Во мне начала закипать злость.
— Не представляю, — сказал я сухо.
— Ты уже злишься, а я здесь двадцать пять лет.
Старик с сумкой остановился и уставился на Диану. Конечно, женщина за рулем в те времена была в диковинку, а уж столетняя старуха и подавно. Я даже немного улыбнулся — так рассмешила меня реакция пенсионера на невиданное зрелище. Наконец он кивнул, махнул Диане рукой и заковылял прочь. Она немедленно дала по газам и Запорожец, взревев двигателем, рванул вперед. Мы уже были где-то на краю города, среди невысоких старых домов, похожих на дачные. Я не узнавал место, но сейчас меня это почти не волновало.
Мысли хаотично крутились в голове и, по крайней мере, две из них явно требовали ответа. Кто она такая и чего она хочет? Явно ведь, не меня спасти.

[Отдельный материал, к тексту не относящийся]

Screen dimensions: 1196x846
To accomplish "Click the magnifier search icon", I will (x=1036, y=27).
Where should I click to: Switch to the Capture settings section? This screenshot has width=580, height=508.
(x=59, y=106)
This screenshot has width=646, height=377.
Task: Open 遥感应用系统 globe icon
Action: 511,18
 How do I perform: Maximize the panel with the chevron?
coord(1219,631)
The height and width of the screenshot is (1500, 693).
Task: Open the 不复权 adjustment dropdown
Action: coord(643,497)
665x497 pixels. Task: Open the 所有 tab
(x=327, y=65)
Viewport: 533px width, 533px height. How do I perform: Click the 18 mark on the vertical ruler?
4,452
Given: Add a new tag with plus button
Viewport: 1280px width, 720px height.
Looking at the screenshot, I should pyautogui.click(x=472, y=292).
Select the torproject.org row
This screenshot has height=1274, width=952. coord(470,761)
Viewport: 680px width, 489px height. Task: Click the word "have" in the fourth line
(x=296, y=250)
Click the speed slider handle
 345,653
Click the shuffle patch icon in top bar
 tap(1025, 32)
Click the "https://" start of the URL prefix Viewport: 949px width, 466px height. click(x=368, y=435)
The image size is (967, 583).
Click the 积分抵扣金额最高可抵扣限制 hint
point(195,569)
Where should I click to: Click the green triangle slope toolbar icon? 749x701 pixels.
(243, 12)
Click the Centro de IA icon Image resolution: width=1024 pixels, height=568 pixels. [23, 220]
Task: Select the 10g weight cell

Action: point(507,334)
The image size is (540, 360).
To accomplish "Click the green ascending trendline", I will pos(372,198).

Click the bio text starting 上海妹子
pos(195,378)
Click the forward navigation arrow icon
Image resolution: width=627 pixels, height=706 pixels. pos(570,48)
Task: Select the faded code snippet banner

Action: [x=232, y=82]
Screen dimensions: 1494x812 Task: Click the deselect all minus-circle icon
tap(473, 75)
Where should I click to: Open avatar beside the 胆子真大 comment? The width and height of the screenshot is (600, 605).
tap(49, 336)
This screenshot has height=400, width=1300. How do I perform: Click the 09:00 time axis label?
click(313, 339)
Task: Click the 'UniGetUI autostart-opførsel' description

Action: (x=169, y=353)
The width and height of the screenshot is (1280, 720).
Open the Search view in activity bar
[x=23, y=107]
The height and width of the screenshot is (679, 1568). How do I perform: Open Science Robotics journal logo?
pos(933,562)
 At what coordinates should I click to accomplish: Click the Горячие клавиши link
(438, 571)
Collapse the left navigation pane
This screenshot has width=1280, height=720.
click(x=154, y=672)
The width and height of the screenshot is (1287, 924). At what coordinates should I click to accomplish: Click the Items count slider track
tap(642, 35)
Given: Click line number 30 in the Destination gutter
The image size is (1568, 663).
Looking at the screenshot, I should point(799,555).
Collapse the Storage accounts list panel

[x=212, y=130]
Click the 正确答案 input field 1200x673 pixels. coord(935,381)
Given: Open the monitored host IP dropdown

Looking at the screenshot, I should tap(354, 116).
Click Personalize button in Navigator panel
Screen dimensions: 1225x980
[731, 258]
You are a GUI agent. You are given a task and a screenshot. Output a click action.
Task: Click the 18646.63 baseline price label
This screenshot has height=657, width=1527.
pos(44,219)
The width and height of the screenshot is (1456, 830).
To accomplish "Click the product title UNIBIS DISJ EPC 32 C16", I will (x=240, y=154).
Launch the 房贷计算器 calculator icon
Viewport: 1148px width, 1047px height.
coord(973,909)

— Я знаю, у тебя есть причины мне не доверять и даже ненавидеть… но… поверь, сейчас я на твоей стороне. Эрозия, которая началась и поглотила наши миры… она началась здесь, отсюда. И да, ты не ослышался, я здесь уже двадцать пять лет. Поверь, это были очень трудные годы…
— Вы неплохо сохранились. — Я постарался смягчить свой тон. Все же она была старше меня чуть ли не на полвека, а мне привили уважение к старшим на подкорковом уровне.
Запорожец съехал с дороги, промчался по дубовой роще и остановился перед ржавыми воротами. Одна створка была открыта, вторая болталась под углом сорок пять градусов. Я вздохнул, вышел и открыл ее целиком. Судя по всему, это было то самое дачное общество, о котором говорил Леший.